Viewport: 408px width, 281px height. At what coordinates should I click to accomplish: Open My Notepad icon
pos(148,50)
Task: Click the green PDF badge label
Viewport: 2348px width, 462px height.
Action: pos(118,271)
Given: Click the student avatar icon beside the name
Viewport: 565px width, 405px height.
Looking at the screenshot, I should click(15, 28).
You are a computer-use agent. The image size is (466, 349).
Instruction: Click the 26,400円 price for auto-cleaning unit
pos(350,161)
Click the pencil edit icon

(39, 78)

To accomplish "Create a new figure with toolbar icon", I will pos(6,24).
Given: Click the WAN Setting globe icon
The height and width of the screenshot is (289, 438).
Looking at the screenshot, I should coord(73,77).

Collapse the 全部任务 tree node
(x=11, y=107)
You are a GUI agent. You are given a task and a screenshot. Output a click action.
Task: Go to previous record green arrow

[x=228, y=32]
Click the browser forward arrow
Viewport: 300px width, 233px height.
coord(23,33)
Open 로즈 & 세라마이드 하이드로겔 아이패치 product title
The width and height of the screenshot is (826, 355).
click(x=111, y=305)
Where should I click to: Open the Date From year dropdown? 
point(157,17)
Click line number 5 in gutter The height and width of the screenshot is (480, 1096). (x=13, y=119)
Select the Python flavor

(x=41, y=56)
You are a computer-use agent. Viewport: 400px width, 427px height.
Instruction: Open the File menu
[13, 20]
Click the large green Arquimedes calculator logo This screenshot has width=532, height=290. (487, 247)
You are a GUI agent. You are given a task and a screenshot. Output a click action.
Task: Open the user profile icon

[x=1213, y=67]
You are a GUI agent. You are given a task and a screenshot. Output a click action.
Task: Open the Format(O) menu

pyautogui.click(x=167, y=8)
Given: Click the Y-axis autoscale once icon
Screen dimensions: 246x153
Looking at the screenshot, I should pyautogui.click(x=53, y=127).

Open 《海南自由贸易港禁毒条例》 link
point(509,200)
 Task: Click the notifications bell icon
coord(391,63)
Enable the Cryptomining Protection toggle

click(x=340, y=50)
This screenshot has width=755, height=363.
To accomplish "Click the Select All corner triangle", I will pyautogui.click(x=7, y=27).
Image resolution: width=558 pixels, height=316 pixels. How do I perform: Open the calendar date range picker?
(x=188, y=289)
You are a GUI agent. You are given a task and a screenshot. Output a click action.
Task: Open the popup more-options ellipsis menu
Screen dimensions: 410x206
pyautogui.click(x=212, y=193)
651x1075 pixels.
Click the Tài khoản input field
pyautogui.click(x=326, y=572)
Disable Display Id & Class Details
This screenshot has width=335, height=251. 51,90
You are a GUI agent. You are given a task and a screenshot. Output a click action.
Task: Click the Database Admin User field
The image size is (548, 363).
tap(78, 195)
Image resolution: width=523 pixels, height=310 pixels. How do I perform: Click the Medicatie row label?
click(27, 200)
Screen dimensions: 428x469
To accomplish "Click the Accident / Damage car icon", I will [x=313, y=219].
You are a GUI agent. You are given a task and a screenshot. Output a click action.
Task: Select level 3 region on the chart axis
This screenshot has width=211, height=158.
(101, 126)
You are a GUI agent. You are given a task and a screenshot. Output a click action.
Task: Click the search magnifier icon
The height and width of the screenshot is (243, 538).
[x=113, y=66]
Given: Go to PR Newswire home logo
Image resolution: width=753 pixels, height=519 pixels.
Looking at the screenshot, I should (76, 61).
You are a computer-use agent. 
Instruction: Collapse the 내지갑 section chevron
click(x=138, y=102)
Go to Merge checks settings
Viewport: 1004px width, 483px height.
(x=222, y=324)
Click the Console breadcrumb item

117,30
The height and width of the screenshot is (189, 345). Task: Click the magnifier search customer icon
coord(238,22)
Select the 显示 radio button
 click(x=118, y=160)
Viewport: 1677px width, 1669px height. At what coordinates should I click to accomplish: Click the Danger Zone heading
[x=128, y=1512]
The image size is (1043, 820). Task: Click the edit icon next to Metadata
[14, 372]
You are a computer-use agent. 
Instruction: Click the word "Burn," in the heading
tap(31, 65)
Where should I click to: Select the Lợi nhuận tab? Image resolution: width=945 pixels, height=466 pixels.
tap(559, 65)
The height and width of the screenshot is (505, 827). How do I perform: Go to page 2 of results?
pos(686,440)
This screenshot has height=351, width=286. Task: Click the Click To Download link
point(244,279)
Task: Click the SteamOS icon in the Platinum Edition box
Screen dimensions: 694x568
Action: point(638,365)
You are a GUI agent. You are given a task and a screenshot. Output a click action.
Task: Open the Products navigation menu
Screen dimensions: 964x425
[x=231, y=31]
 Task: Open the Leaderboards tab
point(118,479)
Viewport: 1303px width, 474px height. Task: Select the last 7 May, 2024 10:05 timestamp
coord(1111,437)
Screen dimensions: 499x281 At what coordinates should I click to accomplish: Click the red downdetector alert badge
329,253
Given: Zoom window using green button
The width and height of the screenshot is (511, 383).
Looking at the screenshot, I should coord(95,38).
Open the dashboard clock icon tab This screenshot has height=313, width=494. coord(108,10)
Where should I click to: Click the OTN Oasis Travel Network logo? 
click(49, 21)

○ ○ ○ ○ ○ ○ ○

Retype the entries. Every line must match exactly.

Viewport: 408px width, 281px height. At what coordinates should I click to accomplish: Open My Notepad icon
pos(148,50)
Task: Click the green PDF badge label
Viewport: 2348px width, 462px height.
Action: pos(118,271)
Given: Click the student avatar icon beside the name
Viewport: 565px width, 405px height.
Looking at the screenshot, I should click(15, 28).
You are a computer-use agent. The image size is (466, 349).
Instruction: Click the 26,400円 price for auto-cleaning unit
pos(350,161)
Click the pencil edit icon

(39, 78)

To accomplish "Create a new figure with toolbar icon", I will pos(6,24).
Given: Click the WAN Setting globe icon
The height and width of the screenshot is (289, 438).
Looking at the screenshot, I should coord(73,77).

Collapse the 全部任务 tree node
(x=11, y=107)
You are a GUI agent. You are given a task and a screenshot. Output a click action.
Task: Go to previous record green arrow

[x=228, y=32]
Click the browser forward arrow
Viewport: 300px width, 233px height.
coord(23,33)
Open 로즈 & 세라마이드 하이드로겔 아이패치 product title
The width and height of the screenshot is (826, 355).
click(x=111, y=305)
Where should I click to: Open the Date From year dropdown? 
point(157,17)
Click line number 5 in gutter The height and width of the screenshot is (480, 1096). (x=13, y=119)
Select the Python flavor

(x=41, y=56)
You are a computer-use agent. Viewport: 400px width, 427px height.
Instruction: Open the File menu
[13, 20]
Click the large green Arquimedes calculator logo This screenshot has width=532, height=290. (487, 247)
You are a GUI agent. You are given a task and a screenshot. Output a click action.
Task: Open the user profile icon

[x=1213, y=67]
You are a GUI agent. You are given a task and a screenshot. Output a click action.
Task: Open the Format(O) menu

pyautogui.click(x=167, y=8)
Given: Click the Y-axis autoscale once icon
Screen dimensions: 246x153
Looking at the screenshot, I should pyautogui.click(x=53, y=127).

Open 《海南自由贸易港禁毒条例》 link
point(509,200)
 Task: Click the notifications bell icon
coord(391,63)
Enable the Cryptomining Protection toggle

click(x=340, y=50)
This screenshot has width=755, height=363.
To accomplish "Click the Select All corner triangle", I will pyautogui.click(x=7, y=27).
Image resolution: width=558 pixels, height=316 pixels. How do I perform: Open the calendar date range picker?
(x=188, y=289)
You are a GUI agent. You are given a task and a screenshot. Output a click action.
Task: Open the popup more-options ellipsis menu
Screen dimensions: 410x206
pyautogui.click(x=212, y=193)
651x1075 pixels.
Click the Tài khoản input field
pyautogui.click(x=326, y=572)
Disable Display Id & Class Details
This screenshot has width=335, height=251. 51,90
You are a GUI agent. You are given a task and a screenshot. Output a click action.
Task: Click the Database Admin User field
The image size is (548, 363).
tap(78, 195)
Image resolution: width=523 pixels, height=310 pixels. How do I perform: Click the Medicatie row label?
click(27, 200)
Screen dimensions: 428x469
To accomplish "Click the Accident / Damage car icon", I will [x=313, y=219].
You are a GUI agent. You are given a task and a screenshot. Output a click action.
Task: Select level 3 region on the chart axis
This screenshot has width=211, height=158.
(101, 126)
You are a GUI agent. You are given a task and a screenshot. Output a click action.
Task: Click the search magnifier icon
The height and width of the screenshot is (243, 538).
[x=113, y=66]
Given: Go to PR Newswire home logo
Image resolution: width=753 pixels, height=519 pixels.
Looking at the screenshot, I should (76, 61).
You are a computer-use agent. 
Instruction: Collapse the 내지갑 section chevron
click(x=138, y=102)
Go to Merge checks settings
Viewport: 1004px width, 483px height.
(x=222, y=324)
Click the Console breadcrumb item

117,30
The height and width of the screenshot is (189, 345). Task: Click the magnifier search customer icon
coord(238,22)
Select the 显示 radio button
 click(x=118, y=160)
Viewport: 1677px width, 1669px height. At what coordinates should I click to accomplish: Click the Danger Zone heading
[x=128, y=1512]
The image size is (1043, 820). Task: Click the edit icon next to Metadata
[14, 372]
You are a computer-use agent. 
Instruction: Click the word "Burn," in the heading
tap(31, 65)
Where should I click to: Select the Lợi nhuận tab? Image resolution: width=945 pixels, height=466 pixels.
tap(559, 65)
The height and width of the screenshot is (505, 827). How do I perform: Go to page 2 of results?
pos(686,440)
This screenshot has height=351, width=286. Task: Click the Click To Download link
point(244,279)
Task: Click the SteamOS icon in the Platinum Edition box
Screen dimensions: 694x568
Action: point(638,365)
You are a GUI agent. You are given a task and a screenshot. Output a click action.
Task: Open the Products navigation menu
Screen dimensions: 964x425
[x=231, y=31]
 Task: Open the Leaderboards tab
point(118,479)
Viewport: 1303px width, 474px height. Task: Select the last 7 May, 2024 10:05 timestamp
coord(1111,437)
Screen dimensions: 499x281 At what coordinates should I click to accomplish: Click the red downdetector alert badge
329,253
Given: Zoom window using green button
The width and height of the screenshot is (511, 383).
Looking at the screenshot, I should coord(95,38).
Open the dashboard clock icon tab This screenshot has height=313, width=494. coord(108,10)
Where should I click to: Click the OTN Oasis Travel Network logo? 
click(49, 21)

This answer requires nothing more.